Part of this template, but also part of any template
Some patients develop cytopenias so severe that they require blood transfusions. There is an additional section listed in the plan portion of the template that details transfusion thresholds. These obviously vary from case-to-case, but provide a good starting point and are applicable to many patients. These transfusion thresholds are also in their own template allowing for easy integration with any template at any time.
Maximizing your care
As we’ve discussed, building well-constructed templates can streamline the SOAP documentation process. It can also provide reminders during the patient interview to ask important questions and discuss things that can change management. We recommend building and using templates that provide prompts to ask such questions. Additionally, considering a broad differential at the initial encounter can help ensure the appropriate workup and treatment are initiated promptly. As mentioned previously, this template by no means captures every question, test and treatment that should be considered, but it does provide a good starting point. In fact, SOAPassist allows you to modify and save any SOAPassist curated template as your own. You read that correctly. SOAPassist is here to help make your documentation reflect your practice. Curated templates are the first step in that process.

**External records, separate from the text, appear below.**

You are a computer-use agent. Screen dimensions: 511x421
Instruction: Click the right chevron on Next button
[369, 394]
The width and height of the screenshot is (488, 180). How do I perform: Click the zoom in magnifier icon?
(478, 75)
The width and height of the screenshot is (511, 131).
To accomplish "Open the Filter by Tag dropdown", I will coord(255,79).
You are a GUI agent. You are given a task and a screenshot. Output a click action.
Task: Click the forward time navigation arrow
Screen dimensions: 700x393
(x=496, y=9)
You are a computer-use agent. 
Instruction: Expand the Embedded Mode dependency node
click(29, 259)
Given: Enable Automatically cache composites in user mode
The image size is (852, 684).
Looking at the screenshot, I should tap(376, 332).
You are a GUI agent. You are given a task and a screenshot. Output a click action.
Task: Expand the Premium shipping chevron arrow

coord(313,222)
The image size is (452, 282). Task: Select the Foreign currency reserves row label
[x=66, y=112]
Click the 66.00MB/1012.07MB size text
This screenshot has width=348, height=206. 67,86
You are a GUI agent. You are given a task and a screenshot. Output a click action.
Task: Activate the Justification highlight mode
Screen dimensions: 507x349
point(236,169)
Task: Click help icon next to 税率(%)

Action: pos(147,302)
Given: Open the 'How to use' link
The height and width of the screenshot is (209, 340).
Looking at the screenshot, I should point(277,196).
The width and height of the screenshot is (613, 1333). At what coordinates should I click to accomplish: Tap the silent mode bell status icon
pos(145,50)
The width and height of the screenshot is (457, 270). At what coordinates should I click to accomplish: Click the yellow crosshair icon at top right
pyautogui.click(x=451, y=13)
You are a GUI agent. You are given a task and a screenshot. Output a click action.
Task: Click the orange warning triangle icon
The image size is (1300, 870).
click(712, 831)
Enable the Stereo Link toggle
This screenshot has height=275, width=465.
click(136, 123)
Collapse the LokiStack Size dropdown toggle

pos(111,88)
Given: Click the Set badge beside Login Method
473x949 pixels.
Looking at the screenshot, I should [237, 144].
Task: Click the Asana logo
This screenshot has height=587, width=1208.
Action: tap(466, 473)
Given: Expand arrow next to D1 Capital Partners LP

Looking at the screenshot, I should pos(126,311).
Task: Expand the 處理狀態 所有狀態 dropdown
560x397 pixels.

Disclaimer: SOAPassist curated templates are created for use by licensed medical providers. While they are examples of what a provider might document, their intended purpose is to provide a starting point for documentation and do not constitute medical recommendations.
-Marsh JC, Ball SE, Cavenagh J, Darbyshire P, Dokal I, Gordon-Smith EC, Keidan J, Laurie A, Martin A, Mercieca J, Killick SB, Stewart R, Yin JA; British Committee for Standards in Haematology. Guidelines for the diagnosis and management of aplastic anaemia. Br J Haematol. 2009 Oct;147(1):43-70. doi: 10.1111/j.1365-2141.2009.07842.x. Epub 2009 Aug 10. PMID: 19673883.